Text section
[Begin]

- Born: January 13, 1940 (age 86) Binghamton, New York, U.S.
- Occupation: activist

= Frances M. Beal =

American activist

Frances M. Beal, also known as Fran Beal, (born January 13, 1940, in Binghamton, New York) is a Black feminist and a peace and justice political activist. Her focus has predominantly been regarding women's rights, racial justice, anti-war and peace work, as well as international solidarity. Beal was a founding member of the SNCC Black Women's Liberation Committee, which later evolved into the Third World Women's Alliance. She is most widely known for her publication, “Double Jeopardy: To Be Black and Female", which theorizes the intersection of oppression between race, class, and gender. Beal currently lives in Oakland, California.

== Early life ==
Beal was born in Binghamton, NY, to Charlotte Berman Yates and Ernest Yates. Beal's mother, Charlotte Berman Yates, was born in the United States to radical, Russian-Jewish immigrants who fled Russia after rebelling against the anti-Semitic Russian Czar. Beal's father, Ernest Yates, was a Black-Native American who graduated from Syracuse University with a degree in Civil Engineering. After moving back to Binghamton, Beal's father experienced segregation and racism, unable to land an engineering-related job and eventually becoming a truck driver for the rest of his life.

[End]

To do
1/ In the Frances M. Beal biography, which organization did the SNCC Black Women's Liberation Committee later evolve into?
2/ Reproduce the passage of the Frances M. Beal biography between "- Born: January" and "in Oakland, California.", inclusive.

Entries supplied
[Begin]

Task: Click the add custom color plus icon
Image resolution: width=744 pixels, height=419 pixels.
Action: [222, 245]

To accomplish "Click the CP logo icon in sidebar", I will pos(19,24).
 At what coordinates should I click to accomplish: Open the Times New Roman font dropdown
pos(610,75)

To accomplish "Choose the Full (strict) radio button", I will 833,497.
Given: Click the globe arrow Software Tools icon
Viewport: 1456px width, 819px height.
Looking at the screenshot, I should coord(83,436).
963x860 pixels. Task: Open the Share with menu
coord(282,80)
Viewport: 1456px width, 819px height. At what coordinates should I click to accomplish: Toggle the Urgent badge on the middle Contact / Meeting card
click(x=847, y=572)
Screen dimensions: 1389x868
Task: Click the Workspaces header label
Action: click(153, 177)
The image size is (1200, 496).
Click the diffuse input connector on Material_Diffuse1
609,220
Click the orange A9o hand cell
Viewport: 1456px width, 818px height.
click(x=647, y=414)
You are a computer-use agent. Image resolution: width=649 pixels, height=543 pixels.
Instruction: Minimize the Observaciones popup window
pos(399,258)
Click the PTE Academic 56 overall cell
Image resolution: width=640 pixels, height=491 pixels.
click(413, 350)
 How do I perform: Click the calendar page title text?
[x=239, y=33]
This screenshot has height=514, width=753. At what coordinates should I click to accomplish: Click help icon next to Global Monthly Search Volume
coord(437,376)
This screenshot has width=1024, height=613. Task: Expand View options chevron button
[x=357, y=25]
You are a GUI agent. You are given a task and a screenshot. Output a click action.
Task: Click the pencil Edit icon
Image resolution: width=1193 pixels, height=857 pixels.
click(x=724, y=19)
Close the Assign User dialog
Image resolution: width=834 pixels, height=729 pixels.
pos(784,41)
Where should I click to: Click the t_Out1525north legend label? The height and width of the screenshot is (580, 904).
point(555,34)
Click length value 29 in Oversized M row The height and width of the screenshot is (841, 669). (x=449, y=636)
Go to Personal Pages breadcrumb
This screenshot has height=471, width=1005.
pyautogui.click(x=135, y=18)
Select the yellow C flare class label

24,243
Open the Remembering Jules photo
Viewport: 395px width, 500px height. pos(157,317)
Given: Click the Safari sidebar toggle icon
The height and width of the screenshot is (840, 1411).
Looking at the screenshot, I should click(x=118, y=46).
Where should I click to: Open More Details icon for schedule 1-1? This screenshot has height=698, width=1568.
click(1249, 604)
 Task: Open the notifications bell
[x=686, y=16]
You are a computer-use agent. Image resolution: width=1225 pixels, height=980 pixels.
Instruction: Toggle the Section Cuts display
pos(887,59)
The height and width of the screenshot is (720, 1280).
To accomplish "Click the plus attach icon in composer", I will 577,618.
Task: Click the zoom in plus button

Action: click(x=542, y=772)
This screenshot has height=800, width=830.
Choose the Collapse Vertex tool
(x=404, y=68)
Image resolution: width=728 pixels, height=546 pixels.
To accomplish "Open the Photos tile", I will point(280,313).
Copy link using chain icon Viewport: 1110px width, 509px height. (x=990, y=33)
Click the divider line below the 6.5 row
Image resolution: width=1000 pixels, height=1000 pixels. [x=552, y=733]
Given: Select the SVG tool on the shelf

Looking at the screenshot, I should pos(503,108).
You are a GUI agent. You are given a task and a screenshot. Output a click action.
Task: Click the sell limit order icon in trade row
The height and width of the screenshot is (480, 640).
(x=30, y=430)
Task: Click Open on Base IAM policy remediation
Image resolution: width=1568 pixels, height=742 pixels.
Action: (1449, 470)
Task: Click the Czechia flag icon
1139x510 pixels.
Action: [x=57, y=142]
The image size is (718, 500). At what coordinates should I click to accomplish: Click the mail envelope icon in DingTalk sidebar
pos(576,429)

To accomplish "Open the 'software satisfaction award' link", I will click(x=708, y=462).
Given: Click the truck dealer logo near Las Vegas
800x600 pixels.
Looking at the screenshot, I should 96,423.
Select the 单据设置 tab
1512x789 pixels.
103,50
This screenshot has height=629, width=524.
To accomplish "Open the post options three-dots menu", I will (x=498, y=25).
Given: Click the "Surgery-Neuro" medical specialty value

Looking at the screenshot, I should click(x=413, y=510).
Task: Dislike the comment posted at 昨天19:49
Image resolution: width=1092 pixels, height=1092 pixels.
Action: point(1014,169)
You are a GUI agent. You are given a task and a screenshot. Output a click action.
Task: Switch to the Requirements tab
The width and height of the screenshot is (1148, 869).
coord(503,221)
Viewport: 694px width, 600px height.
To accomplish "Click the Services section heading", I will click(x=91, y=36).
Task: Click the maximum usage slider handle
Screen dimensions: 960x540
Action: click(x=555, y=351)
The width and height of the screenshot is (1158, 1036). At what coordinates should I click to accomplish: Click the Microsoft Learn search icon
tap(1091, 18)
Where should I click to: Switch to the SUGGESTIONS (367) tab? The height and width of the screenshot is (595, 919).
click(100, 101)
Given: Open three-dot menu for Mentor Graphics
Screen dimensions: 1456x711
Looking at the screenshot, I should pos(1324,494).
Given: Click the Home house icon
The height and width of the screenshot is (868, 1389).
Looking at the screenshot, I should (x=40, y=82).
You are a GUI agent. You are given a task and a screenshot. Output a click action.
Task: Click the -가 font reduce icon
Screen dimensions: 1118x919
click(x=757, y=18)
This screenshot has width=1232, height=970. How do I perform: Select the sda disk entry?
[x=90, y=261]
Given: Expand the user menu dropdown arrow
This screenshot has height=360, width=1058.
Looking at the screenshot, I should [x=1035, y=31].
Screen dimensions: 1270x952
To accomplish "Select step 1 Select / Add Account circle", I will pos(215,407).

[End]

Responses by task
1/ The Third World Women's Alliance.

2/
- Born: January 13, 1940 (age 86) Binghamton, New York, U.S.
- Occupation: activist

= Frances M. Beal =

American activist

Frances M. Beal, also known as Fran Beal, (born January 13, 1940, in Binghamton, New York) is a Black feminist and a peace and justice political activist. Her focus has predominantly been regarding women's rights, racial justice, anti-war and peace work, as well as international solidarity. Beal was a founding member of the SNCC Black Women's Liberation Committee, which later evolved into the Third World Women's Alliance. She is most widely known for her publication, “Double Jeopardy: To Be Black and Female", which theorizes the intersection of oppression between race, class, and gender. Beal currently lives in Oakland, California.